The Glory of Yahweh, Name Theology, and Ezekiel's Understanding of Divine Presence
Title | The Glory of Yahweh, Name Theology, and Ezekiel's Understanding of Divine Presence PDF eBook |
Author | Elizabeth Keck |
Publisher | Elizabeth L. Keck |
Pages | 196 |
Release | 2011 |
Genre | |
ISBN |
Bearing Yhwh’s Name at Sinai
Title | Bearing Yhwh’s Name at Sinai PDF eBook |
Author | Carmen Joy Imes |
Publisher | Penn State Press |
Pages | 233 |
Release | 2023-06-21 |
Genre | Religion |
ISBN | 1646022661 |
The Name Command (NC) is usually interpreted as a prohibition against speaking Yhwh’s name in a particular context: false oaths, wrongful pronunciation, irreverent worship, magical practices, cursing, false teaching, and the like.

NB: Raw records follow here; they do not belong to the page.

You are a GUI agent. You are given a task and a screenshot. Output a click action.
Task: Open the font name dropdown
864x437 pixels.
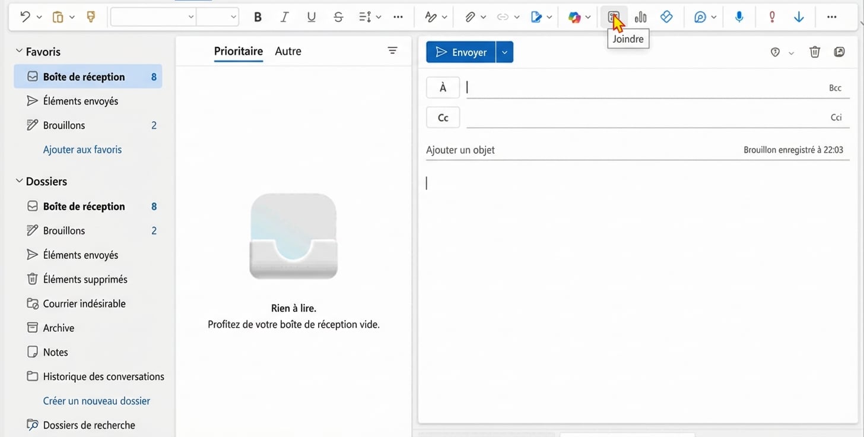(x=153, y=17)
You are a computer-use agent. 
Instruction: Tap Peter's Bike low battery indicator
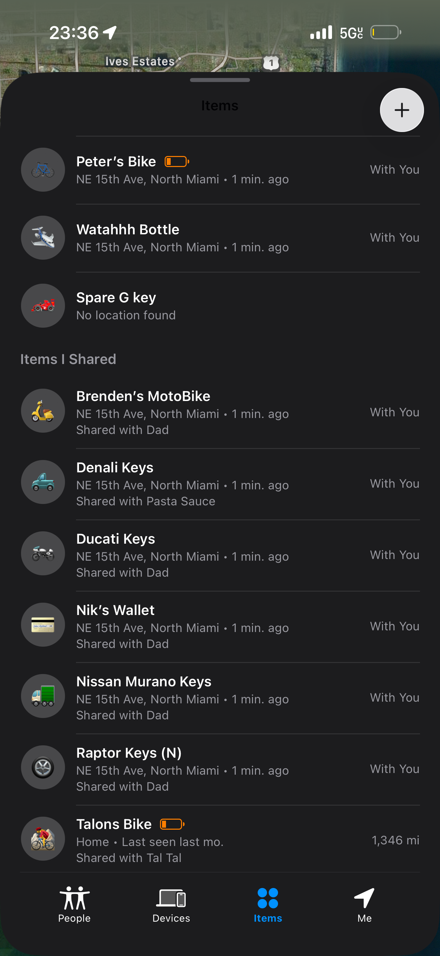pyautogui.click(x=177, y=161)
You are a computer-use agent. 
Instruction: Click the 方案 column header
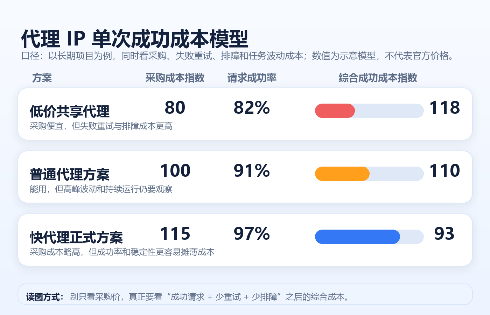(x=42, y=78)
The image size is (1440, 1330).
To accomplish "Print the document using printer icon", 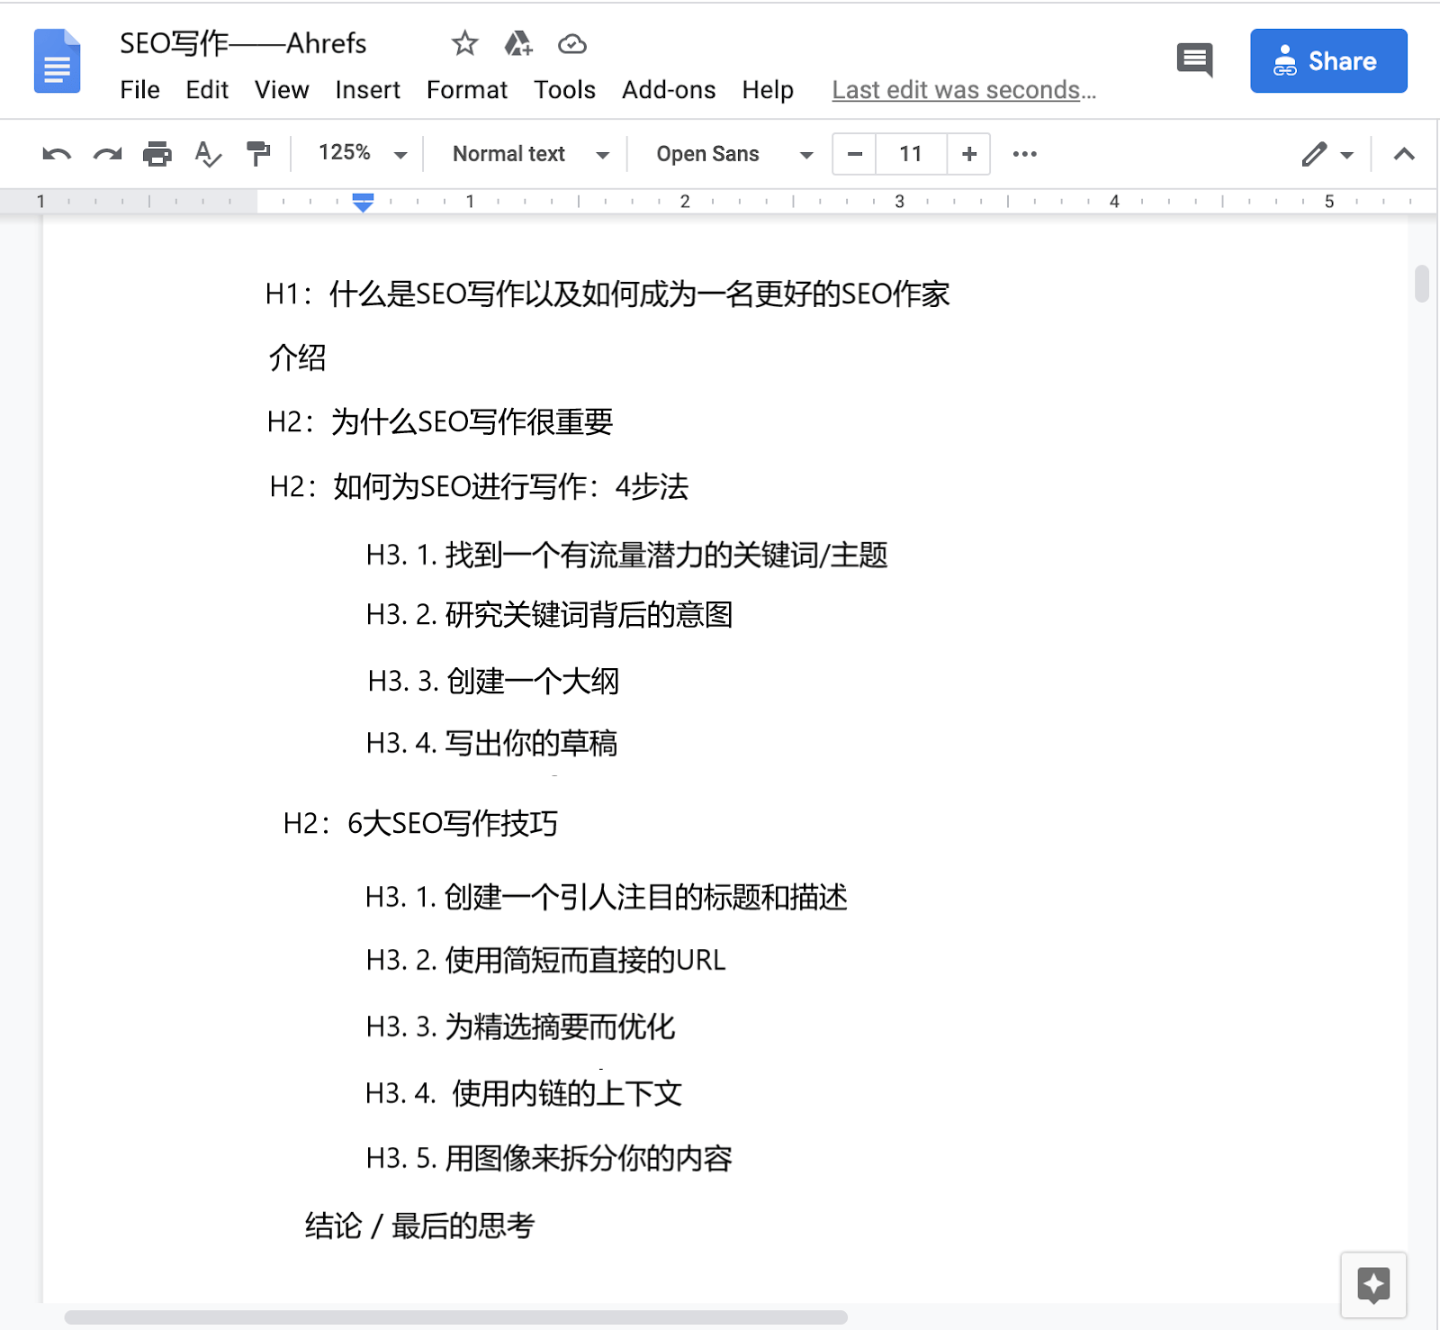I will click(158, 155).
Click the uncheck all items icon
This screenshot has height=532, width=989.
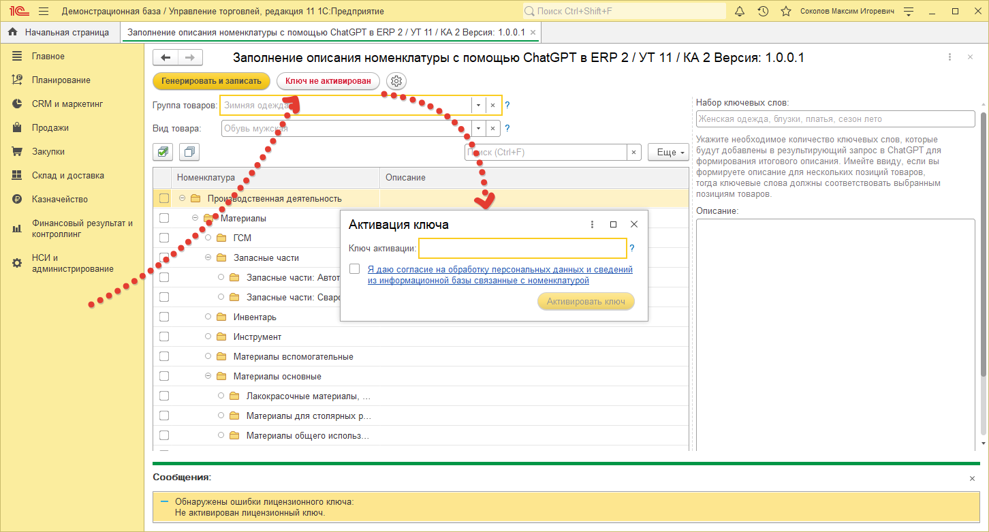[x=190, y=152]
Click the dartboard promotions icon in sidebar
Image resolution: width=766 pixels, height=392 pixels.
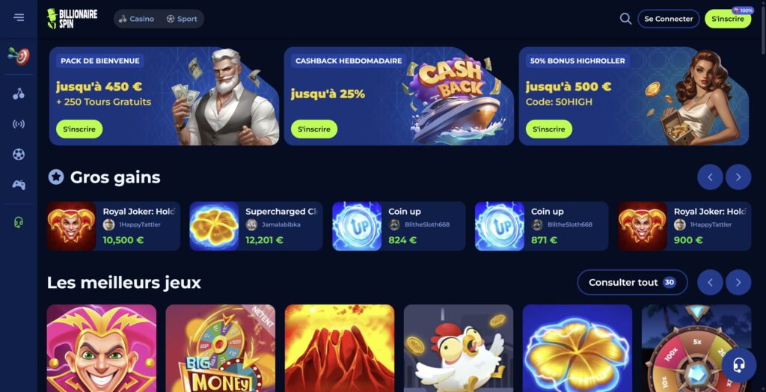coord(19,57)
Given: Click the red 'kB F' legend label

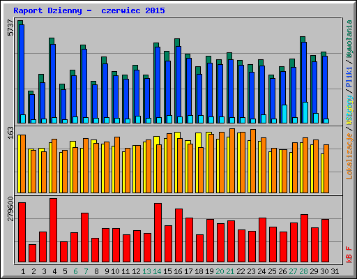Looking at the screenshot, I should tap(349, 255).
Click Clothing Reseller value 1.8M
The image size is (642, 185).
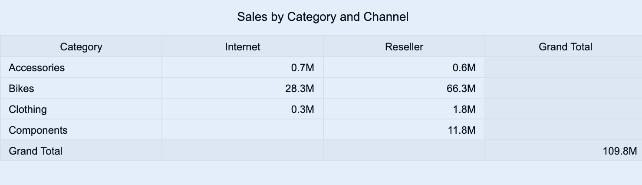(x=464, y=109)
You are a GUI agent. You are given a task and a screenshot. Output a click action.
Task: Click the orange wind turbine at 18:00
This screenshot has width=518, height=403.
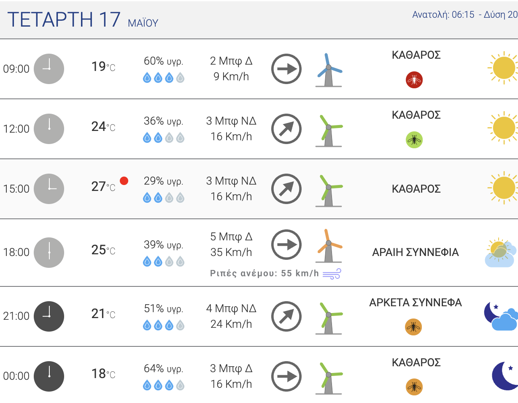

However, the NC lacks the contextual specification needed to support the command as speech related. Taking seriously the narrative context at Sinai and the closest lexical parallels, a different picture emerges—one animated by concrete rituals and their associated metaphorical concepts. The unique phrase ns' shm is one of several expressions arising from the conceptual metaphor, election as branding, that finds analogies in high-priest regalia as well as in various ways of claiming ownership in the Ancient Near East, such as inscribed monuments, the use of seals, and the branding of slaves. The NC presupposes that Yhwh has claimed Israel by placing Yhwh’s own name on her. In this light, the first two commands of the Decalogue reinforce the two sides of the covenant declaration: “I will be your God; you will be my people.” The first expresses the demand for exclusive worship and the second calls for proper representation. As a consequence, the NC invites a richer exploration of what it means to be a people in covenant with Yhwh—a people bearing his name among the nations. It also points to what is at stake when Israel carries that name “in vain.” The image of bearing Yhwh’s name offers a rich source for theological and ethical reflection that cannot be conveyed nonmetaphorically without distortion or loss of meaning.